__EXERCISE OBJECTIVE__
Do these statements agree with the abstract on ultrasound-responsive micelles below? Answer yes or no for each, and quote the abstract's deciding words.
1. Both the P1 and P2 copolymers form spherical micelles in AcCN/water mixed solvents.
2. The SP mechanophore is activated more in the dissolved state than within micelles.
3. The amount of activated SP mechanophore goes down as sonication time gets longer.

__SELECTED PASSAGE__
::::
Ultrasound-responsive copolymeric micelles prepared by RAFT polymerization using a difunctional spiropyran-based RAFT agent: Investigation of mechanochromism kinetics, responsivities, and enhanced spiropyran mechanoactivation within micelles

Abstract

An in-depth investigation of the ultrasonic response of mechanophores containing weak covalent bonds within nanosized aggregates is vital for ultrasound imaging, drug delivery, and sensors. In this work, well-defined amphiphilic block SP-[poly(methyl methacrylate-b-N-isopropylacrylamide)]2SP-[p(MMA-b-NIPAM)]2 (P1) and amphiphilic random, SP-[poly(methyl methacrylate-r-N-isopropylacrylamide)]2SP-[p(MMA-r-NIPAM)]2 (P2) copolymers with SP mechanophore embedded at midpoint polymer chain are prepared by RAFT (reversible addition-fragmentation chain transfer) polymerization using a pre-synthesized novel functional bi (trithiocarbonate) and spiropyran (SP)-based RAFT reagent. Both P1 and P2 copolymers self-assemble in spherical micelles in AcCN/water mixed solvents, and several assemblies with different water contents are fabricated. The structural differentiation between block P1 and random P2 dominates the inverse influence of water content on the aggregate sizes of micelles. Under ultrasound irradiation, the SP mechanophore is activated within both micelles, and the amount of activated SP mechanophore increases progressively with prolonged sonication time. For P1, the mechanochemical reaction (mechanochromism) kinetics in an aggregated state and a single chain state are different, while that of P2 micelles and liner are similar, inferred to be associated with the structure difference between both micelles. The mechanoactivation of SP mechanophore within micelles in AcCN/water mixed solvents is higher than in dissolved state due to the micellization of P1 and P2, entangling the hydrophobic PMMA segments and partially swelling in the micellar core. Moreover, an increase in the medium's dielectric constant around the core's SP is also observed, promoting the SP mechanoactivation. This approach may provide a new strategy for preparing novel mechanophore-centered amphiphilic copolymers with colorful structures and high hydrophilicity. These can self-aggregate into nanoparticles in aqueous or mixed solutions, exhibiting effective effects of ultrasonic responsiveness. We expect this work to push forward the in-depth studies on the ultrasonic responsive mechanism of assembly and help open new research avenues into the mechanochemical reactions within nanosized aggregates.
::::
[Collected data]
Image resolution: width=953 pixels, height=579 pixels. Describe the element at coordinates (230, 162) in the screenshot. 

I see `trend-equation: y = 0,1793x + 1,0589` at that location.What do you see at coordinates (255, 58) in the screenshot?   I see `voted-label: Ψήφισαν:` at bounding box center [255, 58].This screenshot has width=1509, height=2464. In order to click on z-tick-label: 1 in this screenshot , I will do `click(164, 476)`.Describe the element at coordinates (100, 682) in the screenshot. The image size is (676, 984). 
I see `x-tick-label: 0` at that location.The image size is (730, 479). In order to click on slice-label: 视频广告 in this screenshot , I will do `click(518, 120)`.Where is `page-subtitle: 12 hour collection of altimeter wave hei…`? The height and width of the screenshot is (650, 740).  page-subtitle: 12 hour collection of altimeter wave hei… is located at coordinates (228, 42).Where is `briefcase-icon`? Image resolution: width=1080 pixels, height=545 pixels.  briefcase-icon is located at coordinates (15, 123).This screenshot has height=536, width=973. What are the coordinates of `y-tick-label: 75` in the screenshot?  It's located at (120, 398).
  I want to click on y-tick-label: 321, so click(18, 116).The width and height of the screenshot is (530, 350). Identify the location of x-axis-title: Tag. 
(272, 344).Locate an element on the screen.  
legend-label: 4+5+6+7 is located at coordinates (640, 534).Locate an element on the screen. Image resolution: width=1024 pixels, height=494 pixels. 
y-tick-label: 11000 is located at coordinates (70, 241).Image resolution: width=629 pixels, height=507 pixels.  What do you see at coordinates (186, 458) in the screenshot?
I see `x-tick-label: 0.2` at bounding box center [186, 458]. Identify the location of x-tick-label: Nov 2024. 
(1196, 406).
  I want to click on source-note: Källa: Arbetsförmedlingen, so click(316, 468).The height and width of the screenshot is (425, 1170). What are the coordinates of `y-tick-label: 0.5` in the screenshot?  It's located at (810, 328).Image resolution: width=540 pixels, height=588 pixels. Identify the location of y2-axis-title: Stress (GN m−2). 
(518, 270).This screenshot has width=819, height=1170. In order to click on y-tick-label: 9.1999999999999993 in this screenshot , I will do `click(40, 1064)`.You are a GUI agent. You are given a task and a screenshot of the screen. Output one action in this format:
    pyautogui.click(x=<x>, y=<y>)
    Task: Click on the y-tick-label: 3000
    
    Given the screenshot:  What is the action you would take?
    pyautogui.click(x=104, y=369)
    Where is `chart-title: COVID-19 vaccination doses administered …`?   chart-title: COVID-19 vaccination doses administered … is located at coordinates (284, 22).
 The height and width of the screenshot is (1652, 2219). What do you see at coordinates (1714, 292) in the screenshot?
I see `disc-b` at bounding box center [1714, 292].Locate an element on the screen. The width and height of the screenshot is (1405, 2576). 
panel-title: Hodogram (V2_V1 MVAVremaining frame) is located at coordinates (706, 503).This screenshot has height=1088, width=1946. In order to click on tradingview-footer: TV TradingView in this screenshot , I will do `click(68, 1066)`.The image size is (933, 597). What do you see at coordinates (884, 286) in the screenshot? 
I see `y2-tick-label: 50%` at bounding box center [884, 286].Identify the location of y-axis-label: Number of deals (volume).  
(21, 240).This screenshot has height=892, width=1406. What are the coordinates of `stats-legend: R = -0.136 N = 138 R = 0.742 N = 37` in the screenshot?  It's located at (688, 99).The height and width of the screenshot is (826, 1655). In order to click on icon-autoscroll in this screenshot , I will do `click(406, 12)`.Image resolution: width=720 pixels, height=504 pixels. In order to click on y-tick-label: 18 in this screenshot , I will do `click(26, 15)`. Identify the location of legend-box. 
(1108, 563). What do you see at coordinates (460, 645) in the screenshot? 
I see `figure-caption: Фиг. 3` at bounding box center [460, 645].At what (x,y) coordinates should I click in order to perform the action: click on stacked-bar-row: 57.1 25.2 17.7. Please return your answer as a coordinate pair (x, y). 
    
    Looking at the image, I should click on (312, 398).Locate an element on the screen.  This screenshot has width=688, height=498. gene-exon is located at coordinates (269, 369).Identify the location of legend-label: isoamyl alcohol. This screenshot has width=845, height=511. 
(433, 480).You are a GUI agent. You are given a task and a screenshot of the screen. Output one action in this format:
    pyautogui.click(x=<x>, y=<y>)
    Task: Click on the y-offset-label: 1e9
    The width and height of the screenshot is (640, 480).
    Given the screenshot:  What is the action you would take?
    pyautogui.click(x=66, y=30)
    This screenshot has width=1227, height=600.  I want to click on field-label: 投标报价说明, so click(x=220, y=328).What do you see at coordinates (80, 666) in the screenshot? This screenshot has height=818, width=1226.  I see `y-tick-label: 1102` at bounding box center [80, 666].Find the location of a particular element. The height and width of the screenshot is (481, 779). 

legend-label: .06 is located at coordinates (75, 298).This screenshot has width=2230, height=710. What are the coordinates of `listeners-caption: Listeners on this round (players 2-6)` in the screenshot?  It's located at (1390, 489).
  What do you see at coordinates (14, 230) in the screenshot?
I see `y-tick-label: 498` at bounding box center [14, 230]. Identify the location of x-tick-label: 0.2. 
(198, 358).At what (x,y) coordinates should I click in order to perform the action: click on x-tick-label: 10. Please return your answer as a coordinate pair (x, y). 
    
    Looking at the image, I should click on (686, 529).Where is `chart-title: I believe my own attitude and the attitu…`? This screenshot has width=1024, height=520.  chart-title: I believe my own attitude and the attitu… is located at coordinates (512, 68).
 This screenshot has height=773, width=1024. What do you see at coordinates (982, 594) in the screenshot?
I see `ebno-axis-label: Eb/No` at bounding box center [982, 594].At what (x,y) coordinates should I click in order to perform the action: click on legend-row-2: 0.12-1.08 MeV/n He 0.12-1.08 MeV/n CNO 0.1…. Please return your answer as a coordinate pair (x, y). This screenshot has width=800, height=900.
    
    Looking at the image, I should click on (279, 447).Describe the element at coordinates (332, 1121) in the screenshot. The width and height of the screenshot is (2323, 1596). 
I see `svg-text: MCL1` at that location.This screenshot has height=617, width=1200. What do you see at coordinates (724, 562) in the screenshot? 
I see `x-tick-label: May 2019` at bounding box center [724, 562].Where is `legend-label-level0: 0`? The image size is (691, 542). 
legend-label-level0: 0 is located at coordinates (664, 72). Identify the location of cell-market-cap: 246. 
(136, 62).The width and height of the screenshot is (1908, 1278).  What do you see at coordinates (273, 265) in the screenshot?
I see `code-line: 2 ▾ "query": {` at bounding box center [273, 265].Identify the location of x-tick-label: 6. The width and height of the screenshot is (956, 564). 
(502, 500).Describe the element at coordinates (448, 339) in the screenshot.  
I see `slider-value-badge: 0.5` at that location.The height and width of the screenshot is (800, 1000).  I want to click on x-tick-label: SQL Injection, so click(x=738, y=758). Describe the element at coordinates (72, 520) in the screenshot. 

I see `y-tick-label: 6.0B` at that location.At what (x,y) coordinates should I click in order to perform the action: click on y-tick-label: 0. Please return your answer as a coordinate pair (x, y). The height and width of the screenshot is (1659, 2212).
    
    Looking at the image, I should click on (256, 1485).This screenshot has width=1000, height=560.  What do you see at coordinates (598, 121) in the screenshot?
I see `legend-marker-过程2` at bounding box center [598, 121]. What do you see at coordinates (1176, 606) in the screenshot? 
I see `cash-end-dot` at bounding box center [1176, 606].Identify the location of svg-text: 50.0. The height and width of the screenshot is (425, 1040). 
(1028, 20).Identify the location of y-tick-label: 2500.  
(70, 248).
::::
__RESPONSE TO THIS TASK__
1. Yes: "Both P1 and P2 copolymers self-assemble in spherical micelles in AcCN/water mixed solvents"
2. No: "The mechanoactivation of SP mechanophore within micelles in AcCN/water mixed solvents is higher than in dissolved state"
3. No: "the amount of activated SP mechanophore increases progressively with prolonged sonication time"